This effective acceleration acts downwards.

**step2 Apply Kinematic Equation to Find Time**

The ball is thrown vertically upwards with a given initial velocity relative to the lift. The problem asks for the time it takes for the ball to come back to the man. This means the net displacement of the ball relative to the man (and thus relative to the lift) is zero.
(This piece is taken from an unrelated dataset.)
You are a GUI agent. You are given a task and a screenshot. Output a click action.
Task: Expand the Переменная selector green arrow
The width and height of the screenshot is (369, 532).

We can use the kinematic equation for displacement under constant acceleration.

$$s = ut + \frac{1}{2} a_{effective} t^2$$

Here, $$s = 0$$ (displacement of the ball relative to the man when it returns to him), $$u = 12 \mathrm{~ms}^{-1}$$ (initial velocity of the ball relative to the lift, upwards), and $$a_{effective} = -12 \mathrm{~ms}^{-2}$$ (since we define upwards as positive, and the effective acceleration is downwards).

$$0 = (12)t + \frac{1}{2} (-12) t^2$$

$$0 = 12t - 6t^2$$

To solve for $$t$$, we can factor out $$t$$ from the equation:

$$0 = t(12 - 6t)$$

This equation yields two possible solutions for $$t$$:

Solution 1: $$t = 0$$ (This represents the initial moment when the ball is thrown.)

Solution 2: $$12 - 6t = 0$$

$$6t = 12$$

$$t = \frac{12}{6}$$

$$t = 2 \mathrm{~s}$$

The second solution, $$t = 2 \mathrm{~s}$$, is the time taken for the ball to return to the man.

Alternative answer

Answer: 2 seconds Explain
This is a question about how things move when gravity seems a bit different, like inside a moving lift . The solving step is:

1. **Imagine being in the lift:** When a lift goes up and speeds up, it feels like everything inside gets a bit heavier. That's because it's like gravity is pulling harder on you!
2. **Calculate the "effective gravity":** Normal gravity pulls things down at about 10 meters per second squared (we usually call this 'g'). The lift is also accelerating upwards, adding an extra pull downwards of 2 meters per second squared (this is 'a'). So, for the ball, the total "effective gravity" pulling it down is `g + a = 10 m/s² + 2 m/s² = 12 meters per second squared`.
3. **Think about the ball's trip:** The man throws the ball upwards with a speed of 12 meters per second. This "effective gravity" of 12 meters per second squared is always working to slow it down and pull it back.
4. **How long does it take to go up and come back down?** When you throw something straight up, the time it takes to go up and come back to your hand is twice its starting speed divided by the acceleration pulling it down.
So, we can use the formula: `Time = (2 * initial speed) / effective gravity`.
`Time = (2 * 12 m/s) / 12 m/s²`
`Time = 24 / 12`
`Time = 2 seconds`
5. **Final Answer:** The ball will come back to the man's hand after 2 seconds!

Alternative answer

Answer: 2 seconds Explain
This is a question about relative motion and how gravity feels different inside an accelerating lift. It's like playing catch on a really fast elevator! . The solving step is:

1. **Figure out the "new" gravity inside the lift:** Imagine you're in an elevator that's speeding up going upwards. If you drop something, it seems to fall faster, right? That's because the elevator's upward acceleration adds to the feeling of gravity.
* Normal gravity (we usually use $10 \mathrm{~ms}^{-2}$ for easy problems) pulls things down.
* The lift is accelerating upwards at $2 \mathrm{~ms}^{-2}$.
* So, inside the lift, it feels like there's a stronger "effective" gravity pulling things down! It's like the gravity is $10 \mathrm{~ms}^{-2} + 2 \mathrm{~ms}^{-2} = 12 \mathrm{~ms}^{-2}$ downwards.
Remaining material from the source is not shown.